I don't think that's what a straw purchase is. It's pretty definitely not illegal to buy a gun for someone (who can legally possess a firearm) as a gift.
. It’s pretty definitely not illegal to buy a gun for someone (who can legally possess a firearm) as a gift.
It is in my state if it's not a family member.
In the case at issue in the article, it was purchased as a gift for a family member.
I seem to recall that the father had already been visited by the FBI over his son's threats, etc. And the father said told the FBI that he was in possession of the guns and his son did not have access.
These statements will be used to establish that the father was aware of what his son would do with a gun and chose to provide a gun to his 14 year old despite knowing what he would do with it and his assurances to the FBI.
It is reasonable to assert that the father INTENDED the violence his son perpetrated. The son in this case is a disturbed teen USED as a weapon by the father. In a sense, the rifle is the weapon used by the son, the son was the weapon used by the father. The basis here is the same as if the father had hired an assassin to execute the murders.
That's not clear. It was the case, supposedly, in the Crumbley shooting. But parents purchasing a weapon on behalf of their child which is effectively theirs to use is not illegal. Even if it was, fuck off slavers who demand my weapons all be properly registered. That is, the ones that I didn't lose in an unfortunate boating accident.
Yep, you arm someone that doesn't have the mental capability to handle the arms - and that person kills someone with said arms... Yeah, you are partly responsible. And in our legal system, partly responsible is the same as 'responsible'.
Most 14-yr old are responsible enough not to intentionally shoot at others. The state should need to prove Colt was not responsible enough and that his Dad knew it. It should be a high bar for one person to be held responsible for another’s acts.
I seem to recall that the father had already been visited by the FBI over his son’s threats, etc. And the father said told the FBI that he was in possession of the guns and his son did not have access.
These statements will be used to establish that the father was aware of what his son would do with a gun and chose to provide a gun to his 14 year old despite knowing what he would do with it and his assurances to the FBI.
It's not illegal to buy a gun for your child.
Buying a gun as a bona fide gift for someone not prohibited from possessing guns is not a straw purchase.
https://www.tpatrialattorneys.com/straw-purchase-gun-law/#:~:text=Gifts%20and%20Exceptions,t%20considered%20a%20straw%20purchase.
Federal law prohibits the sale of guns to minors, but it does not prohibit minors from possessing long guns.

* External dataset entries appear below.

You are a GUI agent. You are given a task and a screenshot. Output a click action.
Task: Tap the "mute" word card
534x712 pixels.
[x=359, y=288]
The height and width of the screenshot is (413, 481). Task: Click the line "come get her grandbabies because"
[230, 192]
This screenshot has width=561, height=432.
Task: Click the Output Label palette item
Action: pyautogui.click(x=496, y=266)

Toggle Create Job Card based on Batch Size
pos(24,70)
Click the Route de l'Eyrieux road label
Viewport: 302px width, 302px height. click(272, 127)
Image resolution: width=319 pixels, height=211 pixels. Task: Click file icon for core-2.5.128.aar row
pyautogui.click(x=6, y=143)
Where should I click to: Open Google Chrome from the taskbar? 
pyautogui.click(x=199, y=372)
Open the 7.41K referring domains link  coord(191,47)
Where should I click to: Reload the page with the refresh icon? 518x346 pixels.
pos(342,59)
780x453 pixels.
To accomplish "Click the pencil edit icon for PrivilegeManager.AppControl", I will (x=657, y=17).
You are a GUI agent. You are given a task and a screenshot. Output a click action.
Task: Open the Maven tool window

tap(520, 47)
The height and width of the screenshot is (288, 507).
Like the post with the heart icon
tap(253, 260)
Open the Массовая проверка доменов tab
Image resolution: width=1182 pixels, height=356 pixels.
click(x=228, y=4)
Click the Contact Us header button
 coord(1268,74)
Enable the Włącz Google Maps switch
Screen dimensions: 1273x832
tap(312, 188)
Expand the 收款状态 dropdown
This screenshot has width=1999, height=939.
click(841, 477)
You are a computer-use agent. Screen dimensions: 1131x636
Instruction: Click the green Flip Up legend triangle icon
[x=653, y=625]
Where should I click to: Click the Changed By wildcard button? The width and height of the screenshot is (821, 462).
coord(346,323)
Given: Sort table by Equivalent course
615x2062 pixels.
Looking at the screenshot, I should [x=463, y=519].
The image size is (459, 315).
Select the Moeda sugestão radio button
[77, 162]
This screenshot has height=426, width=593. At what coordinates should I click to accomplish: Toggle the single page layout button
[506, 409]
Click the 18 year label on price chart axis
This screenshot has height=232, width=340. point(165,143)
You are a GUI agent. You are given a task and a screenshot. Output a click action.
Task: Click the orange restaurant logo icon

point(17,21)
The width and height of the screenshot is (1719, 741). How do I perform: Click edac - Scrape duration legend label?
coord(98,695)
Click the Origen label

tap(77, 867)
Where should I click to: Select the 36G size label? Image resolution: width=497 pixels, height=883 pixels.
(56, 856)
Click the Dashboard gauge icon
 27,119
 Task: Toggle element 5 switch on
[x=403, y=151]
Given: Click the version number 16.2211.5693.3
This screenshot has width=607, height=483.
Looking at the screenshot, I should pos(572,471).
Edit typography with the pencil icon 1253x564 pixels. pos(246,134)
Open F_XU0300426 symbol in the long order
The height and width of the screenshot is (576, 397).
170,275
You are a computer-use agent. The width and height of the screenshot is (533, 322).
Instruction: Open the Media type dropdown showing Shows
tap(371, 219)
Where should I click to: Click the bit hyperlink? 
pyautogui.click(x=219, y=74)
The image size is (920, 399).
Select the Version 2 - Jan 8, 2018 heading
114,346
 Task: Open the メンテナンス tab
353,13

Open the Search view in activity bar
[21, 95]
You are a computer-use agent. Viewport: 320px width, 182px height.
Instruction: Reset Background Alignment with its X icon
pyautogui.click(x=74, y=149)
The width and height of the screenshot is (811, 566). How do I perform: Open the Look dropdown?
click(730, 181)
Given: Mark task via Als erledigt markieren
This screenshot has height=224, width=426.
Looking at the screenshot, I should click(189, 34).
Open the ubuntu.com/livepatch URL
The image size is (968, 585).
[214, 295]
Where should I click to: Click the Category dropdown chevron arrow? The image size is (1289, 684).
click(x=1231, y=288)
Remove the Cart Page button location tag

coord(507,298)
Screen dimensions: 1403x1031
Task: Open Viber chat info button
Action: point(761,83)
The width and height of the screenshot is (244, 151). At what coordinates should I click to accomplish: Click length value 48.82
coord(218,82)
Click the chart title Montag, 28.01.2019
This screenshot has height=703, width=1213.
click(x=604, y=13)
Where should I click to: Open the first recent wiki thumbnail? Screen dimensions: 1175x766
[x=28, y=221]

JD Vance speaking yesterday said that people have to accept the reality of school shootings. If that is the case parents better get used to the reality that if their kid shoots up a school, they will find themselves charged. If your kid, your spouse, your friend is having mental health issues you don't give them access to guns. That simple should not be that hard to understand.
That’s not what JD Vance said. That’s what the edited quote says.
I assume by 'edited quote' you mean the blatant lie manufactured by a global company?
Yes.
Like "DID YOU HEAR WHAT TRUMP JUST SAID?!?!?!?!?!
Nah, people are perfectly welcome to continue to deny reality.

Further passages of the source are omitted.